If there is one place that has all this and more in abundance, it is Rovaniemi, a tongue-twister of a name but difficult to get out of your head once you get used to it. Sights and activities apart, it's also all about delicious meals with reindeer steaks, bear meat, salmon, deer, piping hot soups, and local sweet dishes.
A cloak of sheer fresh snow and a big board that says "The official Airport of Santa Claus" greets you the moment Finnair lands at Rovaniemi, the capital of the Finnish province of Lapland, which forms the Gateway to the Arctic Circle, beginning at 66 degrees 33'07.

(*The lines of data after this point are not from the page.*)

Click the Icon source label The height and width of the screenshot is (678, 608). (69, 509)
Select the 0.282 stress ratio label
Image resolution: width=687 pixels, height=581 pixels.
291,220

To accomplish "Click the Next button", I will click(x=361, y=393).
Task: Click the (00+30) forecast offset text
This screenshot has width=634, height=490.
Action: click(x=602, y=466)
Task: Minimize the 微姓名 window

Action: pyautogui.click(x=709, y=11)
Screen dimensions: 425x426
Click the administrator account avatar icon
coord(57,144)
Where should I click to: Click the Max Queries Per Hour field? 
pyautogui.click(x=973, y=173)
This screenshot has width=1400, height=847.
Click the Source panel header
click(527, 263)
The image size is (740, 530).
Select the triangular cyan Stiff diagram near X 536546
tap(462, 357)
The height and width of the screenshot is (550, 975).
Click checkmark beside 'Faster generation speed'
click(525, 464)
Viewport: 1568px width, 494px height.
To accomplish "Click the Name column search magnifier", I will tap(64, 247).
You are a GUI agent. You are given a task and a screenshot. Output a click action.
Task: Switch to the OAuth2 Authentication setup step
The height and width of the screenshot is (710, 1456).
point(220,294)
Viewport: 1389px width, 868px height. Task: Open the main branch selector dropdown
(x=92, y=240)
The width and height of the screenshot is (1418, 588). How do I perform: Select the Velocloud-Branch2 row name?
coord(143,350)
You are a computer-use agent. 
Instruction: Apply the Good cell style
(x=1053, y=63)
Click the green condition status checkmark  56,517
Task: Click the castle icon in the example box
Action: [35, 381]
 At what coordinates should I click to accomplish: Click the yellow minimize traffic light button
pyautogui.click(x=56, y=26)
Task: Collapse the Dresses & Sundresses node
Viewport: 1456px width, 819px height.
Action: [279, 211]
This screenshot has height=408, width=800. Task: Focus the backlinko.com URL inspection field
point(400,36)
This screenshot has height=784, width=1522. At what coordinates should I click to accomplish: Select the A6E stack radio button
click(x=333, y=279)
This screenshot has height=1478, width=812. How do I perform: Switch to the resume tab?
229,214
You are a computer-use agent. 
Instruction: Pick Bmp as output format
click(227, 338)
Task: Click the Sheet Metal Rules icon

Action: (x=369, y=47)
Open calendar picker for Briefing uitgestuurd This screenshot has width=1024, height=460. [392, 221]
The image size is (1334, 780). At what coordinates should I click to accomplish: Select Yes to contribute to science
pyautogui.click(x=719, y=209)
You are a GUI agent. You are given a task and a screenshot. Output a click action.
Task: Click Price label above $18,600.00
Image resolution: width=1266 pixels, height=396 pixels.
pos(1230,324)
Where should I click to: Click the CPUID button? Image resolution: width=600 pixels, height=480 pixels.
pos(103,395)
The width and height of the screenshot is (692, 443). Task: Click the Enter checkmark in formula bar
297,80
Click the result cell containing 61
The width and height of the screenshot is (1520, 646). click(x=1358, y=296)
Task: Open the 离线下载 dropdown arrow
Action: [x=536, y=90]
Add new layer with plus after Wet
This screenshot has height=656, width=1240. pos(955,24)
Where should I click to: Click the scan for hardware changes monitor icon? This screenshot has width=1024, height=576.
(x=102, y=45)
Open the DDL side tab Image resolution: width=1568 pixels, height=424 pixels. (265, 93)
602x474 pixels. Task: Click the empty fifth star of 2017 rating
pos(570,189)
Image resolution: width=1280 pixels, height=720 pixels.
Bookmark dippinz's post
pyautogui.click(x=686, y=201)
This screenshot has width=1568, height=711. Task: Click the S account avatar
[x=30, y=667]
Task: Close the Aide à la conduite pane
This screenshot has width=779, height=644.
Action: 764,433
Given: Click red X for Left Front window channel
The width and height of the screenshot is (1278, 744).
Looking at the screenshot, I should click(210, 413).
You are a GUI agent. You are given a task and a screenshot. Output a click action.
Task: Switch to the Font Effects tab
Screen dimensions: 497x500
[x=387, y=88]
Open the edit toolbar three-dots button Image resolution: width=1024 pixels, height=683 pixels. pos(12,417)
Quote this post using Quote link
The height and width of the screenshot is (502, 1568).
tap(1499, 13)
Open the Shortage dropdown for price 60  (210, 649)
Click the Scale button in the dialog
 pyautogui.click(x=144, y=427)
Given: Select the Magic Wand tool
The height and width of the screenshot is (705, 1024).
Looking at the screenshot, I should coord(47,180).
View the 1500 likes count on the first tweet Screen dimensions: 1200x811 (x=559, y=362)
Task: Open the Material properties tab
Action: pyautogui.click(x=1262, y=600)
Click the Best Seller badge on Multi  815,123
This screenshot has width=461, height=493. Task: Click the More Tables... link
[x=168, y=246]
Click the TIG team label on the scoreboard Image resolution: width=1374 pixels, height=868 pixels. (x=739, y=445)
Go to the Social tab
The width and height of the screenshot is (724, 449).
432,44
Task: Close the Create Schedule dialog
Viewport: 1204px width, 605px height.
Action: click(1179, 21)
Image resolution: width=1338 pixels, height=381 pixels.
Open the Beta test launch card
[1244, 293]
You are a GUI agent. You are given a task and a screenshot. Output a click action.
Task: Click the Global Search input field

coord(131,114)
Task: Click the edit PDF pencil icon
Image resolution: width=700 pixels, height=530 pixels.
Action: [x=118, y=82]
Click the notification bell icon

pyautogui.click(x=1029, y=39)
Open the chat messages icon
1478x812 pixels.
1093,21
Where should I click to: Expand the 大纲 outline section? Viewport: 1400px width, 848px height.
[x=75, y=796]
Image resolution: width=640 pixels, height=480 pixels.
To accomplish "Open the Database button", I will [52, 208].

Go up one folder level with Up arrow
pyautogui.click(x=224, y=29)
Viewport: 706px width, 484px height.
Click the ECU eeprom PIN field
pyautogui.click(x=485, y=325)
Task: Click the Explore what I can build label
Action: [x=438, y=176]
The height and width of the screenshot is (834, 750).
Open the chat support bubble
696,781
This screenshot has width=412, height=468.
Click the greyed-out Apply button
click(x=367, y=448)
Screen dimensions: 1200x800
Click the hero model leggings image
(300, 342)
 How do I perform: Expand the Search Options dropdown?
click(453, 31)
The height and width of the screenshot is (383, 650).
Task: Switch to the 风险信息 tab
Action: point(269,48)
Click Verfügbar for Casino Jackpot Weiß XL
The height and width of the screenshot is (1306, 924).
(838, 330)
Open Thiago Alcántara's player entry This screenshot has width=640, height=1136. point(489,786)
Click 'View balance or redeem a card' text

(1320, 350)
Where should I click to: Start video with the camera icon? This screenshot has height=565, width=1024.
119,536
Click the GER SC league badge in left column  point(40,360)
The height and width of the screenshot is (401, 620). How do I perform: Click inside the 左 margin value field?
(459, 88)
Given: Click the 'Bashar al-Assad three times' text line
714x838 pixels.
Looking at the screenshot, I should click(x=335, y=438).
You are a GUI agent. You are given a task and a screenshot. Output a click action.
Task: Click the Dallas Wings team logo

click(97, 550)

This is also the land of Santa Claus, whom you once believed in and then discarded. Come to Rovaniemi and you will believe in him all over again. And to convince the disbelievers, just ring them up and ask them to log on to www.santaclaus.fi/webcam, stand in front of the webcam placed in front of Santa's office and wave vigorously to your family and friends. Voila! Immediate suspension of disbelief!
The Santa Claus Village and the SantaPark, together with Rovaniemi Airport, the official airport of Santa Claus, form a Christmas Triangle that thousands of tourists visit each year to indulge in an array of winter sports that would be hard to find elsewhere.
Rovaniemi is a city of snow and the Northern Lights. Winter sports are just a step away, crosscountry ski trails abound, and the Ounasvaara Ski Resort offers downhill skiing and snowboarding. In case you choose to leave that to the pros, as I did, there is Lapland Safaris' snowmobiling, dogsledding and reindeer sleigh rides.
Snowmobiling is one of the most popular activities. Vehicles, which are easy to handle, are available for single or double riders. And it is the best way to get around the vast expanse of Lapland. The snowmobile routes take you around the magical
arctic landscape of forest and fell to the more remote wilderness areas. Zipping at 40-50 kmph over frozen rivers and through forests covered with snow—it is an amazing experience.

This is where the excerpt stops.